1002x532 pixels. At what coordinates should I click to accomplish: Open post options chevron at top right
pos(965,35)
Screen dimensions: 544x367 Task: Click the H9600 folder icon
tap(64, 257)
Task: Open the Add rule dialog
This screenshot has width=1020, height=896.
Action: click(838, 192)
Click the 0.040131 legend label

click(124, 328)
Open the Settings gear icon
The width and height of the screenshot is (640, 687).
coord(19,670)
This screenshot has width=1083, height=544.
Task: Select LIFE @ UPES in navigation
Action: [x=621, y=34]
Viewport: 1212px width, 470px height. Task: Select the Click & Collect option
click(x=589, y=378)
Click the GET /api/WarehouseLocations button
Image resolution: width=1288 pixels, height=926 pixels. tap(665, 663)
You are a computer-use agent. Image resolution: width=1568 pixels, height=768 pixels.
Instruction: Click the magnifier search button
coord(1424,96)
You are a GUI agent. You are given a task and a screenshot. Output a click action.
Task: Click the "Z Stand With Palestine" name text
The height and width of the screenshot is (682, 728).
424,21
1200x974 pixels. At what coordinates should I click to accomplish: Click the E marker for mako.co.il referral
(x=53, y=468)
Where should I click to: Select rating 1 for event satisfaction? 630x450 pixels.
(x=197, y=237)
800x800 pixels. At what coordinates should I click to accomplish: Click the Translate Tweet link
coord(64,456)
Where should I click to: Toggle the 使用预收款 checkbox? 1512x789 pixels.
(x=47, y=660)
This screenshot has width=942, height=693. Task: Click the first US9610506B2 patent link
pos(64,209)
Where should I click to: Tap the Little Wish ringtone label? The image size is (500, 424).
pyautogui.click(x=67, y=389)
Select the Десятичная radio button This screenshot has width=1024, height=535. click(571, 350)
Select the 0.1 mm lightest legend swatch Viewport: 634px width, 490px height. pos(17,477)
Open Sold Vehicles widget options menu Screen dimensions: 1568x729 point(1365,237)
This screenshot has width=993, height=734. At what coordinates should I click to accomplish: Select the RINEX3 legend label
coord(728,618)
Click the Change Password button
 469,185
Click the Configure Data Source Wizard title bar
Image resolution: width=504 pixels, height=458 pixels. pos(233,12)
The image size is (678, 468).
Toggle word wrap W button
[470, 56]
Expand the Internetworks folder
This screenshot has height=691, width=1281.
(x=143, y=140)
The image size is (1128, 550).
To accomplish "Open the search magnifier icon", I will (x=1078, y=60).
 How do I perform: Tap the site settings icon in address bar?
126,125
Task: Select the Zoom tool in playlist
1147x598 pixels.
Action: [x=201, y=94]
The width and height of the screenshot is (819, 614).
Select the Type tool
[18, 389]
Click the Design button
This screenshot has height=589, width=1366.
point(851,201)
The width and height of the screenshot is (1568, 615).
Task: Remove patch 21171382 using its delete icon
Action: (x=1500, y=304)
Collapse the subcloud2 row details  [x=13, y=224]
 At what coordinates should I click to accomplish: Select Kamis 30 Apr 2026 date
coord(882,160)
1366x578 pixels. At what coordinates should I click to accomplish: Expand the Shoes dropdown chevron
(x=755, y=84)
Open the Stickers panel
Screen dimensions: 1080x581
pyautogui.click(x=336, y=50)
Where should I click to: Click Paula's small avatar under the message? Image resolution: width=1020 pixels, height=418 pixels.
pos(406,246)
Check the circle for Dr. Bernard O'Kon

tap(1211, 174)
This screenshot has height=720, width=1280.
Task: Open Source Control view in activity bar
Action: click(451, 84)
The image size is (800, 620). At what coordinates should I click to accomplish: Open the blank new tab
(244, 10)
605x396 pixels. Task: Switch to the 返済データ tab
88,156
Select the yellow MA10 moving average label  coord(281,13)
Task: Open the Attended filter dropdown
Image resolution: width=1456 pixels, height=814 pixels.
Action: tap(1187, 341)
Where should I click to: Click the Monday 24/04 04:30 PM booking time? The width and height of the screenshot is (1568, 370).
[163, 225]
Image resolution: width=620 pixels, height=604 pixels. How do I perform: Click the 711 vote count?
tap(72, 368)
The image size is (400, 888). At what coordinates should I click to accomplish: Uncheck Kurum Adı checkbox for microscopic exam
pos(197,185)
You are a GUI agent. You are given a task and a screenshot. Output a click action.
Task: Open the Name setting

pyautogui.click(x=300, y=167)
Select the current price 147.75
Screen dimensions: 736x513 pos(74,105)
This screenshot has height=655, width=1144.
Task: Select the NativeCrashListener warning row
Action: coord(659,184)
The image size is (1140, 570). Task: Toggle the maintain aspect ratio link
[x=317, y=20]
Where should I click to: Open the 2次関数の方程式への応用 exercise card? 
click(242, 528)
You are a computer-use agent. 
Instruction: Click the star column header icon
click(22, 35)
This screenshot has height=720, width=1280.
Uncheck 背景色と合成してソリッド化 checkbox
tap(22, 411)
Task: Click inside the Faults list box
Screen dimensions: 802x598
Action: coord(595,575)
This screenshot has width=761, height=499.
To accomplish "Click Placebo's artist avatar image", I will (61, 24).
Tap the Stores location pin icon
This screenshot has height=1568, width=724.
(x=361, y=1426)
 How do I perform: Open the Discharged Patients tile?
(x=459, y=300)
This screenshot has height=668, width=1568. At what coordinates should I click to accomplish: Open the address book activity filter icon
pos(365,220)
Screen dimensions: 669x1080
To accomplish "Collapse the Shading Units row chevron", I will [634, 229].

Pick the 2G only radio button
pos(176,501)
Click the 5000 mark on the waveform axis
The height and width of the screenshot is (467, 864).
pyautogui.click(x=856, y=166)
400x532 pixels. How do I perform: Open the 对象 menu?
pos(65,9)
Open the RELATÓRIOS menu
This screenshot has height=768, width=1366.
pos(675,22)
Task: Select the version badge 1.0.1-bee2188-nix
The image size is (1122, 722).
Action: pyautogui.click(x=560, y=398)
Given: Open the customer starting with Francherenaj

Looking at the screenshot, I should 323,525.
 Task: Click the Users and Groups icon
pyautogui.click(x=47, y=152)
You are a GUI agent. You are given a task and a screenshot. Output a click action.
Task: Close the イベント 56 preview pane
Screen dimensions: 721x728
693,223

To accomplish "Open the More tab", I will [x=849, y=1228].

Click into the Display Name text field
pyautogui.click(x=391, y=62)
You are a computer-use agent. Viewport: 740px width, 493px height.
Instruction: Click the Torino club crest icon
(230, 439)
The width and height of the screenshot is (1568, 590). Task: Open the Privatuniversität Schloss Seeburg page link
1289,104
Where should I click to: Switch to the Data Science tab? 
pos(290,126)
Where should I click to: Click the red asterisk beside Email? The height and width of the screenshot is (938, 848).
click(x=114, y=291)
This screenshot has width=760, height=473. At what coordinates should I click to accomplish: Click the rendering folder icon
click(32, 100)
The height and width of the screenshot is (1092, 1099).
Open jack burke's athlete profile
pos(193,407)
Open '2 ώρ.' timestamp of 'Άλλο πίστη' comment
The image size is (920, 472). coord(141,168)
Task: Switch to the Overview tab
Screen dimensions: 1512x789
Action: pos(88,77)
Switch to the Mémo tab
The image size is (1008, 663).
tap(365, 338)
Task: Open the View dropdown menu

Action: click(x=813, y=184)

--*--

*REQUIRED WORK*.
Filter the records for lines holding the string "computer". Copy each one.

*WORKED SOLUTION*.
You are a computer-use agent. Image resolution: width=1568 pixels, height=768 pixels.
You are a computer-use agent. 
You are a computer-use agent. Viewport: 740px width, 493px height.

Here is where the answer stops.